The knockout blow for the financing of offshore wind farms is the so-called matching maturities rule which was aggravated to stabilize the financial markets. “Offshore wind farms cannot be financed by anyone. We have just been banned from doing this.”
Next bad news for the German Federal Government: Stricter regulations of the financial markets are endangering the green energy transition.
Everything depends on everything else, it is said forever. But who would have thought that this also applies to the banking regulation and the green energy transition? At a meeting of the Council for Market Economy, supported by the Association of Bavarian Industry (vbw), Commerzbank board member Markus Beumer granted insight into applied political chaos theory.
He doubted that the switch to offshore wind power generation will occur.

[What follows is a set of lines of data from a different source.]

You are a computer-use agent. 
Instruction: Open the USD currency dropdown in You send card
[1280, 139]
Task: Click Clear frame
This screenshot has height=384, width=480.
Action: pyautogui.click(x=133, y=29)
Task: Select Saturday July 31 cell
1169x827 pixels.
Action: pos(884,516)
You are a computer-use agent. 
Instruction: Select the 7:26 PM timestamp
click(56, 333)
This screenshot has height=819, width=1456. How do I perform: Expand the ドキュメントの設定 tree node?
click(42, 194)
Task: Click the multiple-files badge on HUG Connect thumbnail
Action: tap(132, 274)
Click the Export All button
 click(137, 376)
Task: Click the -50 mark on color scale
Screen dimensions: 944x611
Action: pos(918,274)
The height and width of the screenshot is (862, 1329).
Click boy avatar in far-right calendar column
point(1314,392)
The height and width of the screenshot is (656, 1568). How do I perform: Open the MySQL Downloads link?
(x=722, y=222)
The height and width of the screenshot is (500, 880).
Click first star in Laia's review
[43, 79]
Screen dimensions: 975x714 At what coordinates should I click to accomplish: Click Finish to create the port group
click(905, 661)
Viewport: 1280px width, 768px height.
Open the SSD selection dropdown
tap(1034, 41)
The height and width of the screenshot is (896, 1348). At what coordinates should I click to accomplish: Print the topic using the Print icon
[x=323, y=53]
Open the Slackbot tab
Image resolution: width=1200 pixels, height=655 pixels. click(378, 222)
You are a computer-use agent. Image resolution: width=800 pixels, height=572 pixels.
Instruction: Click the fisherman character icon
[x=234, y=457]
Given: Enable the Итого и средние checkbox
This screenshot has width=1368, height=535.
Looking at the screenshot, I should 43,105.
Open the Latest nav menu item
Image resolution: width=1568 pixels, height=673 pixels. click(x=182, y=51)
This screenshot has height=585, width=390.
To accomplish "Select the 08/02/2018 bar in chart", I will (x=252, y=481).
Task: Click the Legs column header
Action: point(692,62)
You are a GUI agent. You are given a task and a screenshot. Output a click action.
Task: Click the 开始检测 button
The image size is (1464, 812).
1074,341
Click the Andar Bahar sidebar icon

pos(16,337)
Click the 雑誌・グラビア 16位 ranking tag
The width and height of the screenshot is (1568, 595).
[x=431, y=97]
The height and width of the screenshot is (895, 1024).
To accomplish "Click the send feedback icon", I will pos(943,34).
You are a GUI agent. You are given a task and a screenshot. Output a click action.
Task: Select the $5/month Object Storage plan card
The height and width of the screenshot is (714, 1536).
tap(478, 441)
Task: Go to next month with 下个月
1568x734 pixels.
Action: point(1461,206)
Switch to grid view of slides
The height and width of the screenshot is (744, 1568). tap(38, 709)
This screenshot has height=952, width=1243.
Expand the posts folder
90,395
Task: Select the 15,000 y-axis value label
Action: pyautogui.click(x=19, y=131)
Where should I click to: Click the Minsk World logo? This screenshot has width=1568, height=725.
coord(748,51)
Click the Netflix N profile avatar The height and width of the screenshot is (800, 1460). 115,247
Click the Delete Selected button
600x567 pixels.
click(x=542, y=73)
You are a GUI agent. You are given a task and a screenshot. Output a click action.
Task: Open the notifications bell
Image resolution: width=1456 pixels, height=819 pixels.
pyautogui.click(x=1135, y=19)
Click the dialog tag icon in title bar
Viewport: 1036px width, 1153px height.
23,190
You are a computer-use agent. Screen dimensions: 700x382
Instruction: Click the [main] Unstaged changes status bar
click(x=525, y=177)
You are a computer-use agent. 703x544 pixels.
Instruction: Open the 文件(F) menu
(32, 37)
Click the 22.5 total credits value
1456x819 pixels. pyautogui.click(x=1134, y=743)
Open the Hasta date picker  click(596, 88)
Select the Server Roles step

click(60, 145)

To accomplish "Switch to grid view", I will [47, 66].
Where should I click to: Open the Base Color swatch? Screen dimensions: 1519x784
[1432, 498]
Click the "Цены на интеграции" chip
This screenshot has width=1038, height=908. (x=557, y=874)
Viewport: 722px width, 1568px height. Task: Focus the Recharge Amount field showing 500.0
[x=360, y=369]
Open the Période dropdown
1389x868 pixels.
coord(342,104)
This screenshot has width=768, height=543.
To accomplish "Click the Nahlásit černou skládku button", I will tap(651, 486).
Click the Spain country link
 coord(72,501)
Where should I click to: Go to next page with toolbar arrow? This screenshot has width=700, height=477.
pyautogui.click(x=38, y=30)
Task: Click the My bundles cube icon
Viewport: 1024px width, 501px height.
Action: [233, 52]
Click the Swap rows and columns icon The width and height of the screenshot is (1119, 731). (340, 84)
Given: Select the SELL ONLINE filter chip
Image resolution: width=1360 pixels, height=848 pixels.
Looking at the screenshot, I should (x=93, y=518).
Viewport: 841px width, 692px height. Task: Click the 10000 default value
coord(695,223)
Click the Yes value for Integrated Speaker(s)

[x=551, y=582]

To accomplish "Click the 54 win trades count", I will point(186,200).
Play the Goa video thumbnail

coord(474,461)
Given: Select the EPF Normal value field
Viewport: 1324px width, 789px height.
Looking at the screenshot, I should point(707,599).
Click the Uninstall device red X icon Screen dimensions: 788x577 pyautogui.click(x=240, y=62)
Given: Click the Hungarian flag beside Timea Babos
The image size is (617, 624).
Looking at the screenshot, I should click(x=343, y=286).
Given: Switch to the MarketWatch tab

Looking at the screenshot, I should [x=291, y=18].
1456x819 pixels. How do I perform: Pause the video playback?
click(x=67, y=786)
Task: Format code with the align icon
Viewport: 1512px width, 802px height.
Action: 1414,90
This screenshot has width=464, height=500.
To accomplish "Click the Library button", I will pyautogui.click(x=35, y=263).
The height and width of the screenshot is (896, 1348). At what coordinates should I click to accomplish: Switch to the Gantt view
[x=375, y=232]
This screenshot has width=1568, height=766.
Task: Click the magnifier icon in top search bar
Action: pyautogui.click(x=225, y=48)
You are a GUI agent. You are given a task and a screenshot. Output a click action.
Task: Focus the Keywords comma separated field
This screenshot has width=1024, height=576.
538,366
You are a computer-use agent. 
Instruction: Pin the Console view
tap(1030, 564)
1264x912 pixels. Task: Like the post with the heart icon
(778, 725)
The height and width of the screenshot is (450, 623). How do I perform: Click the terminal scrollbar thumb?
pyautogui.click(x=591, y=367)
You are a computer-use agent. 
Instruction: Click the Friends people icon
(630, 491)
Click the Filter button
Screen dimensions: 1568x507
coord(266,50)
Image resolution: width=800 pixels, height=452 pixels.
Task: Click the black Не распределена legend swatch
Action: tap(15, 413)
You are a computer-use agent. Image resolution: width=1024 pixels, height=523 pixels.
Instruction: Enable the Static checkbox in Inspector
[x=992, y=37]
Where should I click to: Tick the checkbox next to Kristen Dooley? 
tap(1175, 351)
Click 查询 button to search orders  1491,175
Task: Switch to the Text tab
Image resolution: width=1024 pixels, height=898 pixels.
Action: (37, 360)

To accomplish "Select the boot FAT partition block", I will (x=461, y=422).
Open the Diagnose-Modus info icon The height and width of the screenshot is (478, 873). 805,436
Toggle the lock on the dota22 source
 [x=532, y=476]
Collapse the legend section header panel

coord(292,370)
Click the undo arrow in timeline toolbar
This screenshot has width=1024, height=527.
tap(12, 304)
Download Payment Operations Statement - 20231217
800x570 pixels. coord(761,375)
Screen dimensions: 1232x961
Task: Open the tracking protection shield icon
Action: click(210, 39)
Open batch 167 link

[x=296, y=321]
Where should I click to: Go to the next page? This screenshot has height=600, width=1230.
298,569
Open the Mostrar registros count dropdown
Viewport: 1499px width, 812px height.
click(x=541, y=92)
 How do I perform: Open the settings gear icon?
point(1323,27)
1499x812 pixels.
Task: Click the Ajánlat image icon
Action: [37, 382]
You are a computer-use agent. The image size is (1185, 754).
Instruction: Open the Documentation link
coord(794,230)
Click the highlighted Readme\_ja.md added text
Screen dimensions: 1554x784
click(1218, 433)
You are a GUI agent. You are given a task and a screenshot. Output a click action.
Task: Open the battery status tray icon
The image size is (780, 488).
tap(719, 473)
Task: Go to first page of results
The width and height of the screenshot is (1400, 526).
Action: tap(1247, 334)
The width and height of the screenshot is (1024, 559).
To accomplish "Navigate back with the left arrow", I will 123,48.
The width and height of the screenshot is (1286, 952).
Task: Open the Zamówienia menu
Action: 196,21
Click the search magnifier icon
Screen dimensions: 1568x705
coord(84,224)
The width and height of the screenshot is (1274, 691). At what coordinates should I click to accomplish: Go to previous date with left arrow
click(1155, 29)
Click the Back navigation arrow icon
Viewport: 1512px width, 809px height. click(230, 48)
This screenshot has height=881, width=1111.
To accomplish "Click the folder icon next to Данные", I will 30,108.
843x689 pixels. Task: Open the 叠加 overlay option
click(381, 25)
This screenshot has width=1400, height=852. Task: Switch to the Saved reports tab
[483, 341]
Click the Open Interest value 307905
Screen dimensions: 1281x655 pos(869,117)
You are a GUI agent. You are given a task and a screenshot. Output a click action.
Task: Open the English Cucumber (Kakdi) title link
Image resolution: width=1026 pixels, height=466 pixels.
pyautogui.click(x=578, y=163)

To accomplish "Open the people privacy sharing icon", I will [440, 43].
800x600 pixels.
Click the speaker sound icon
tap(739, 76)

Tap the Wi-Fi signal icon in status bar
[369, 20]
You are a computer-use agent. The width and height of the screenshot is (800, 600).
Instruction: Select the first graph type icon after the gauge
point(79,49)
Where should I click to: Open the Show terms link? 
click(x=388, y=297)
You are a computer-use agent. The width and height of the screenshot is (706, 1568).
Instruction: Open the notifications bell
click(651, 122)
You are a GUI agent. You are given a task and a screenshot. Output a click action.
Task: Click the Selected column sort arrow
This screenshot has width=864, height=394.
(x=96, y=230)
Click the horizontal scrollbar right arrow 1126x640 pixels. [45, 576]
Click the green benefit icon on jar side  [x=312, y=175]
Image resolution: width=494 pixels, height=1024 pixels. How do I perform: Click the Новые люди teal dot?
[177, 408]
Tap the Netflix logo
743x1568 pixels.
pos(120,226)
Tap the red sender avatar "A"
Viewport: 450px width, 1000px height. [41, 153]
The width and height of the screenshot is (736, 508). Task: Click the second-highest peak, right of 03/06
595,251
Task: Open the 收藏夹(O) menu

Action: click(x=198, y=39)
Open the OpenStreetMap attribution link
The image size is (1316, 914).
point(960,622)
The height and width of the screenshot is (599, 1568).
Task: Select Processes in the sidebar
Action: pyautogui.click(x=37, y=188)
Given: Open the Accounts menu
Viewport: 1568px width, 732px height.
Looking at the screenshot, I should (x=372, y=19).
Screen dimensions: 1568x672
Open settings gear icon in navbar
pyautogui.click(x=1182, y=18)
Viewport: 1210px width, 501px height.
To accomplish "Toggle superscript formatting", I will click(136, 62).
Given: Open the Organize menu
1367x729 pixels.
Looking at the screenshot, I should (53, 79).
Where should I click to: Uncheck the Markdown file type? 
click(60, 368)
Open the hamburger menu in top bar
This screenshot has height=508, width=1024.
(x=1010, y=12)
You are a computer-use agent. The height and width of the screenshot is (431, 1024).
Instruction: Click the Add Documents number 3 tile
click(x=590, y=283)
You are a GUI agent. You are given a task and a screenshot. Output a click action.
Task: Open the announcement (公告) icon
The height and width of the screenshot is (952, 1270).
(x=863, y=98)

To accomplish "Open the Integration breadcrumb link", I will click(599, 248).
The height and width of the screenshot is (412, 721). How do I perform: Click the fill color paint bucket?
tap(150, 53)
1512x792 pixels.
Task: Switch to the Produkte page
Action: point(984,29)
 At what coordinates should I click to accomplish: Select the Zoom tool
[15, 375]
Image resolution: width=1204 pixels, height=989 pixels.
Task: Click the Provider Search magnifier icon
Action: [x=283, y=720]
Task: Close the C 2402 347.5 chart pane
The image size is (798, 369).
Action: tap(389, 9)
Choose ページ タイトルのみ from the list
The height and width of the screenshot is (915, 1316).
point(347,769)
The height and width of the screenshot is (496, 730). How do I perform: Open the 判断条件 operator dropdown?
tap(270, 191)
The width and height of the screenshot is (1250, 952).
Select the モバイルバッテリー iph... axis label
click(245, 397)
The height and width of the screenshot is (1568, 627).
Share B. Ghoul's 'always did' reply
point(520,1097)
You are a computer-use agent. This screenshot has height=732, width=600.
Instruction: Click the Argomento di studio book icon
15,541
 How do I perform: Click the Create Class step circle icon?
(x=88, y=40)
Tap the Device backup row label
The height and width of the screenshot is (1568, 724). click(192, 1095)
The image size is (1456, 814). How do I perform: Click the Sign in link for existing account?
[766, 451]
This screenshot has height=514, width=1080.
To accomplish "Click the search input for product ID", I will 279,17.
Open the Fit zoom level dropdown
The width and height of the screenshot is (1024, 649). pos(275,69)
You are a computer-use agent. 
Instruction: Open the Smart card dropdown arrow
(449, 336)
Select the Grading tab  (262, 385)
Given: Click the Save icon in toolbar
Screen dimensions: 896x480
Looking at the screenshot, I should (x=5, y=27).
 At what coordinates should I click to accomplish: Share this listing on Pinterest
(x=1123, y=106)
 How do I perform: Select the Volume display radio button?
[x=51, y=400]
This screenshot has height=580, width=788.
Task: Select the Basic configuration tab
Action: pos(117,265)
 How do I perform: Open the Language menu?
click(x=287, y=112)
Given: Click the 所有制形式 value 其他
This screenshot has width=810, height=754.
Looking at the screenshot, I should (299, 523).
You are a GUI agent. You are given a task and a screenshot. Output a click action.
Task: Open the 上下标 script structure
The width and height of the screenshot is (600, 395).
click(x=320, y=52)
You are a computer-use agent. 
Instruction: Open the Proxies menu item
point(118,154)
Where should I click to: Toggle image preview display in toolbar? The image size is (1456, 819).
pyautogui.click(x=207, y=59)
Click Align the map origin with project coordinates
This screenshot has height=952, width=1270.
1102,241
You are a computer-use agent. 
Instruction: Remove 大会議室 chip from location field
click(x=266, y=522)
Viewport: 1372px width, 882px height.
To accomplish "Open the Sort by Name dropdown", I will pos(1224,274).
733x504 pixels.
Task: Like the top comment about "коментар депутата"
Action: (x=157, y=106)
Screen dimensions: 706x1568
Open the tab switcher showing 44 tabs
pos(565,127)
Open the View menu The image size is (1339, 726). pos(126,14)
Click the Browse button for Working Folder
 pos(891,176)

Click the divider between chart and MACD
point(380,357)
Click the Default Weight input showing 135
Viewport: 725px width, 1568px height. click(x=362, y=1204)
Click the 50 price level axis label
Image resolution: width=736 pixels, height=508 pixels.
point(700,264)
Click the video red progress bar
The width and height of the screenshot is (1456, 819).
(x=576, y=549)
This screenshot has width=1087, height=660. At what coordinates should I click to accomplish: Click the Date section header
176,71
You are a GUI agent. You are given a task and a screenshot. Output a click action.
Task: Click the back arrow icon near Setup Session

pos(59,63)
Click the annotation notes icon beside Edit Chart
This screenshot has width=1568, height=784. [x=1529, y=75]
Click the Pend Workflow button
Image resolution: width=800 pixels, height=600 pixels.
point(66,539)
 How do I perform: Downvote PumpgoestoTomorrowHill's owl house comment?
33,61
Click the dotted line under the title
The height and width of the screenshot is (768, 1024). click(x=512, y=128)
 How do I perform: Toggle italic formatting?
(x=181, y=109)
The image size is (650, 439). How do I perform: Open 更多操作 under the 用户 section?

The dream, he said, was founded on “wind farms that cannot be financed by anyone.” What particularly upset the banker: “We have just been banned from doing this”. The host and President of the Association of Bavarian Industry Randolf Rodenstock commented dryly: “When it comes to the green energy transition, nothing surprises me anymore. If there are no profitable businesses, then the transition will simply not take place.”
Federal Environment Minister Norbert Röttgen has already been confronted by the financial industry about this problem. The Christian Democrat minister turned pale. That’s because the giant mills off the German coast were supposed to provide the mass of green electricity in the next few decades. Off shore, the wind is blowing stronger than on land, so that wind turbines would be profitable much faster than solar technology that is being subsidised to the tunes of billions. Offshore, wind mills do not blight the landscape and cause less public protests. And now this!
The knockout blow for the financing of offshore wind farms is the so-called matching maturities, which was aggravated to stabilize the financial markets. Due to this regulation, banks should secure their loans with a refinancing of a similar maturity. After all, in the banking crisis, banks which had borrowed money for long-term loans only for short-term got into serious trouble.